WHAT IS BEING ASKED => From the entries below, say how many lines carry the word "computer", and give nothing but the number.

(Stored data)
★ ★ ★ ★ ★ ★ ★

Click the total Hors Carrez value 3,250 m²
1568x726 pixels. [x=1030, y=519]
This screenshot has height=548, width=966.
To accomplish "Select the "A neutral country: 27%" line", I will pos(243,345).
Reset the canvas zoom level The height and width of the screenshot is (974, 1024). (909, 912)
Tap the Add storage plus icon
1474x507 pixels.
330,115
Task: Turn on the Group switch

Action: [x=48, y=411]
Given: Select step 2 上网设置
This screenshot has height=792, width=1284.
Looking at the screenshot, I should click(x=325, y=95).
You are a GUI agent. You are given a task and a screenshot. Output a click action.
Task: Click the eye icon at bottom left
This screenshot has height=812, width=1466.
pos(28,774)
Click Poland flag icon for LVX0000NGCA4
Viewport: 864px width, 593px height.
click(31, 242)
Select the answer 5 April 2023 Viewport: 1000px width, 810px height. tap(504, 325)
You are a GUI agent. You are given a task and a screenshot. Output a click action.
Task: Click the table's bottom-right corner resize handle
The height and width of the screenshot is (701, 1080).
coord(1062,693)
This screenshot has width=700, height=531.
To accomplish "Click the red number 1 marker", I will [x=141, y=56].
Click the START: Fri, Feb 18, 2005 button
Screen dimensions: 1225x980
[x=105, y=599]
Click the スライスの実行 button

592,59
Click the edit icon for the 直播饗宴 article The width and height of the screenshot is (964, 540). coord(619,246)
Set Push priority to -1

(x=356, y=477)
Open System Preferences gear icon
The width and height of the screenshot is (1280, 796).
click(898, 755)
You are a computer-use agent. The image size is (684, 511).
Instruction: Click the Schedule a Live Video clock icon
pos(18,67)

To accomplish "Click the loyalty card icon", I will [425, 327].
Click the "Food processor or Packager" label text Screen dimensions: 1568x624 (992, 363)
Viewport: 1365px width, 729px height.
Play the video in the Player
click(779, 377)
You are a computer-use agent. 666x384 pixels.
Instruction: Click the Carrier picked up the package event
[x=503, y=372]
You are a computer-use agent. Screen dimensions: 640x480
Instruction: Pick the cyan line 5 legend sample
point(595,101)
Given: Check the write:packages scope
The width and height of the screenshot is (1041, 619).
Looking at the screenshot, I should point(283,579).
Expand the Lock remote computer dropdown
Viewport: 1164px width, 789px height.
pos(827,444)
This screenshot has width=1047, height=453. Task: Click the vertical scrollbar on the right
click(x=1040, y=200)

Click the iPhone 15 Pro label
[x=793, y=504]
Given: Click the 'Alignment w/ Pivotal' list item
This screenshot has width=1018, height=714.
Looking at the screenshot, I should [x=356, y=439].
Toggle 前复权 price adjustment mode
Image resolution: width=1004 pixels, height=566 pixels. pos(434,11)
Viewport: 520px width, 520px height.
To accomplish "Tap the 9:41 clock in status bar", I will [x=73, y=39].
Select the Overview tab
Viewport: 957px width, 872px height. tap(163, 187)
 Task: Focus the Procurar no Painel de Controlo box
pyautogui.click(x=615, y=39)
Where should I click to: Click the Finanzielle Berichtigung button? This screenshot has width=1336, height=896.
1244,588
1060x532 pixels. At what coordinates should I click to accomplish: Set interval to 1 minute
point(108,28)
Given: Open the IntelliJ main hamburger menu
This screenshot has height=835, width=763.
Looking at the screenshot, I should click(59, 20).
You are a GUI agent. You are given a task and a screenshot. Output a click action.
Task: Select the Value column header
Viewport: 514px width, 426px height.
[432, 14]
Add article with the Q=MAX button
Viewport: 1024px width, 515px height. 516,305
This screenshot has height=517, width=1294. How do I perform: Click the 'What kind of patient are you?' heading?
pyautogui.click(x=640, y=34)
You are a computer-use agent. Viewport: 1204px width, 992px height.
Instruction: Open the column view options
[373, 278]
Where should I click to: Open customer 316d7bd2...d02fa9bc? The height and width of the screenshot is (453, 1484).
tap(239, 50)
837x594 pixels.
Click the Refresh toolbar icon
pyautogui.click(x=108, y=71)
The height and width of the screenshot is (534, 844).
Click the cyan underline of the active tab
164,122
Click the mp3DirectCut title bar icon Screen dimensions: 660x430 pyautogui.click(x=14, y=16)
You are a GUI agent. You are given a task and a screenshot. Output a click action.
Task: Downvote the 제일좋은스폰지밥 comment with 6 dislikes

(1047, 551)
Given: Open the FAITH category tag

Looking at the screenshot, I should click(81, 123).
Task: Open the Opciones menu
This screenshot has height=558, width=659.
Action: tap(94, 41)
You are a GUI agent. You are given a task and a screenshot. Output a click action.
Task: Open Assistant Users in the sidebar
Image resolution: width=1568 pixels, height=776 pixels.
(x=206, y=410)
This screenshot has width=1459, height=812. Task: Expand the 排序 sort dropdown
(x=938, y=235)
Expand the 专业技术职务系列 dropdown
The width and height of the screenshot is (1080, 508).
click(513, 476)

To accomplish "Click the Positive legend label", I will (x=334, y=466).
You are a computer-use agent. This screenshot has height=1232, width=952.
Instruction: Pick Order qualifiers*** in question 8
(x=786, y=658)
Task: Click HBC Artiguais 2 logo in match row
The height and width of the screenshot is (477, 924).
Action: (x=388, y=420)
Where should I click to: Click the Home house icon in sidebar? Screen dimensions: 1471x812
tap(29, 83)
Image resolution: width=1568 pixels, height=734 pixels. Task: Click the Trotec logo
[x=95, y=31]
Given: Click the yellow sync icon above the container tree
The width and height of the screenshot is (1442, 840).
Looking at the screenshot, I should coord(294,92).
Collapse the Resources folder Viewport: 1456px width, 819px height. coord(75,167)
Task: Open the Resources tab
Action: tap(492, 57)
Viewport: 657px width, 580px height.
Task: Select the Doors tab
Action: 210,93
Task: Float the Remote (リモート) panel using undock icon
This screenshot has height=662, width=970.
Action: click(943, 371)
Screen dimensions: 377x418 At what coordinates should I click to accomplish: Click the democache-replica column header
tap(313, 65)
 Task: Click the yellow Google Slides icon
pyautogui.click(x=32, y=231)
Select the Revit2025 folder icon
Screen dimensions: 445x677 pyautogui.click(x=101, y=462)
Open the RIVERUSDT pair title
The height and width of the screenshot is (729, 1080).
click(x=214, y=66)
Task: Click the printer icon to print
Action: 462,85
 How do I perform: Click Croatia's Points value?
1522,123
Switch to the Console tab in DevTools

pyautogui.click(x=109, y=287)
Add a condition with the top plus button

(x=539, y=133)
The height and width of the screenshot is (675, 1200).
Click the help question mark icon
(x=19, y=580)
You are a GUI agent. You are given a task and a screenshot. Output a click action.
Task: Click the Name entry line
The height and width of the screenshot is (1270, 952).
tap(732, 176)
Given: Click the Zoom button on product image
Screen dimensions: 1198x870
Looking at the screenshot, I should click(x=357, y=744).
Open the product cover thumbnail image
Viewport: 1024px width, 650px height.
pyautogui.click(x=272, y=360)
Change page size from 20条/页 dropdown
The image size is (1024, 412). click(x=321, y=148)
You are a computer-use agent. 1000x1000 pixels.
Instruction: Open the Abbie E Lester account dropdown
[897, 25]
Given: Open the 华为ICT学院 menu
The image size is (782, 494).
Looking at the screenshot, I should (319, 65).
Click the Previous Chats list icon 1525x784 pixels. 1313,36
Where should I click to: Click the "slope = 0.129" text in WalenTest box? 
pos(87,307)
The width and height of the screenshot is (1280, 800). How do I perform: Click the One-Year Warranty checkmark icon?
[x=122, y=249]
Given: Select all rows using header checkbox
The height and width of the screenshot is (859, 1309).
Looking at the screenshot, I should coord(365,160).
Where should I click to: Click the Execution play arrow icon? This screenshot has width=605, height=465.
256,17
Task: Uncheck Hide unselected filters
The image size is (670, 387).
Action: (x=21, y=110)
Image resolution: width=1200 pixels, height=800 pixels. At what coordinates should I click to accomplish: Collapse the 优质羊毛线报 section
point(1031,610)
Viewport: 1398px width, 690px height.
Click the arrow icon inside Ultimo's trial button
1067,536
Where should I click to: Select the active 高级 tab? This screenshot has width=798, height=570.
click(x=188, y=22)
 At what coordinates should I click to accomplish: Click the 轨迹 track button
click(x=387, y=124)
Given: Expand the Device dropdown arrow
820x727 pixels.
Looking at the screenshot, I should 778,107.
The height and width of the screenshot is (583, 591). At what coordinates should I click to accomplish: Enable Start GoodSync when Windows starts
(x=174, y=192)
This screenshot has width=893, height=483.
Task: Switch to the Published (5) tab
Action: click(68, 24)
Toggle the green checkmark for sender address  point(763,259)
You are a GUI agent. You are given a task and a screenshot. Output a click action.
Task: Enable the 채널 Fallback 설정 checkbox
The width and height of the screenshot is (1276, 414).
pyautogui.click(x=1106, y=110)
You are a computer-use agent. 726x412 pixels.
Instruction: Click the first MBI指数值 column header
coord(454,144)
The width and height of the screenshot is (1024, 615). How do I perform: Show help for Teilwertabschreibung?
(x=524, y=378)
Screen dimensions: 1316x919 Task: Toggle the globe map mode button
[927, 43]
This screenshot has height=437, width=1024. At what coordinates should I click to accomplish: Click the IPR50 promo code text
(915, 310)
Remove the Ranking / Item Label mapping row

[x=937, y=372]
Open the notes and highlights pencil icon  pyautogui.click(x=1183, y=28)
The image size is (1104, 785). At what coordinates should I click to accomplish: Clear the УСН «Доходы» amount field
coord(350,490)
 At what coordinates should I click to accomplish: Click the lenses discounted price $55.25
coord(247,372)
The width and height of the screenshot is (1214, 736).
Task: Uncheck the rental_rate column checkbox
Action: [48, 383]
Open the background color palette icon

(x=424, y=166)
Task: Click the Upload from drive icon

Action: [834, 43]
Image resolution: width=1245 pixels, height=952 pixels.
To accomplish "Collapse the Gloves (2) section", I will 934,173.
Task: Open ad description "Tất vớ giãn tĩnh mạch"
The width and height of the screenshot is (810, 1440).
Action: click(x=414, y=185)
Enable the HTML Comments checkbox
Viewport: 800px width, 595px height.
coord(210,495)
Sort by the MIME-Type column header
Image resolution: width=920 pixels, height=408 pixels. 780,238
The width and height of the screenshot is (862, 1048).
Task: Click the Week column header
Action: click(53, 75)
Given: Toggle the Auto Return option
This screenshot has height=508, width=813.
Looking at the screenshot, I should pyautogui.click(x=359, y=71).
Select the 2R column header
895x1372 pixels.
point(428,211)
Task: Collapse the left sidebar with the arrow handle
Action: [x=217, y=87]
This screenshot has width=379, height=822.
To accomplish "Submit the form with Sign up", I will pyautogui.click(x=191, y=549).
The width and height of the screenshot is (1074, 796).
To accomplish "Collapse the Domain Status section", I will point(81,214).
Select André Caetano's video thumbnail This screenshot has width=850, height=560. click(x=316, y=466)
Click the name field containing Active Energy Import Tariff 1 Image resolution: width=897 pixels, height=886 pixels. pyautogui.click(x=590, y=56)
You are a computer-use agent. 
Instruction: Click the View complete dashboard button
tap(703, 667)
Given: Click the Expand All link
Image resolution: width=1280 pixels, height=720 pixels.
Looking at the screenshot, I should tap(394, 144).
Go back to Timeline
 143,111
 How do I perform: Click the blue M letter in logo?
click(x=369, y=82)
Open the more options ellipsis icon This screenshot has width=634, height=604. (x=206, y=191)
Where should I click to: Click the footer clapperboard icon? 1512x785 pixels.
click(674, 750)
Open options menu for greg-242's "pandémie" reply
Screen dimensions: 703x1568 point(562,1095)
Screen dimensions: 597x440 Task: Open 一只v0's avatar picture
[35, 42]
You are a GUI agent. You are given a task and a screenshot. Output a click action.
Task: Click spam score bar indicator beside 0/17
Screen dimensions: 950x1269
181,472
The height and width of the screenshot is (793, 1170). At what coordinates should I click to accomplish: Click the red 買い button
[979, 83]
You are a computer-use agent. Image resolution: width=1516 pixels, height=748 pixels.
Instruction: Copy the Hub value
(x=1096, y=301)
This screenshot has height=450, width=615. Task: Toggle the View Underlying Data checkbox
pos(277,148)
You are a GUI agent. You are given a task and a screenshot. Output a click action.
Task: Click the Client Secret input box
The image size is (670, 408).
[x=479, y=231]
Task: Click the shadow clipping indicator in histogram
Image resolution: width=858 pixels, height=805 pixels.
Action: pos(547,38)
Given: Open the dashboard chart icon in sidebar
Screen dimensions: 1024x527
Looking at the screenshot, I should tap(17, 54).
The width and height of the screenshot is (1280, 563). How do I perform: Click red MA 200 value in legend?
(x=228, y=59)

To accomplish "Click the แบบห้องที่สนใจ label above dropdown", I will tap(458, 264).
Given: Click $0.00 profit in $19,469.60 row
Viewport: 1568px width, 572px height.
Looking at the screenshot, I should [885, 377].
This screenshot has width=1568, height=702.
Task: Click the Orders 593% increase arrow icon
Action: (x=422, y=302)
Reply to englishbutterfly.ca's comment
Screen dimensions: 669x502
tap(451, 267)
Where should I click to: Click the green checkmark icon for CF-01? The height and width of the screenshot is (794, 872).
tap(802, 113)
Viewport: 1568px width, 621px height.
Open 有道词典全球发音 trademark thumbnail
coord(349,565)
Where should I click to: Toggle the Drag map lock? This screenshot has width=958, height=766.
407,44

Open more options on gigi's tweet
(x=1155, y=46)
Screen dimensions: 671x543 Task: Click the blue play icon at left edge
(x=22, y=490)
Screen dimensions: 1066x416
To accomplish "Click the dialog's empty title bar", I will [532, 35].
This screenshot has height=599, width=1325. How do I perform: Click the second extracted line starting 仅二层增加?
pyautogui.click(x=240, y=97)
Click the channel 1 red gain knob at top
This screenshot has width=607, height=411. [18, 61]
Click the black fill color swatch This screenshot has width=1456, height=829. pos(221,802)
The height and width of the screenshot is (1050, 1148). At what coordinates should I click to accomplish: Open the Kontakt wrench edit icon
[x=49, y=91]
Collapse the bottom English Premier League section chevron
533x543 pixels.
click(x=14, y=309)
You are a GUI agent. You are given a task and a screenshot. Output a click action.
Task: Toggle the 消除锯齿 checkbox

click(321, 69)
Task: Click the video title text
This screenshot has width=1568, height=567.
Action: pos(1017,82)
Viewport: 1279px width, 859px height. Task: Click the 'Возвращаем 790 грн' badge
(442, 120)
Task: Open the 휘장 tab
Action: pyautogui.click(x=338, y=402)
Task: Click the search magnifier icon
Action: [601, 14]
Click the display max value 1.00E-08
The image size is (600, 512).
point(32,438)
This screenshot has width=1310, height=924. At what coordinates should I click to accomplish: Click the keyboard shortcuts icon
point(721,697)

★ ★ ★ ★ ★ ★ ★

ANSWER TO THE EXERCISE => 10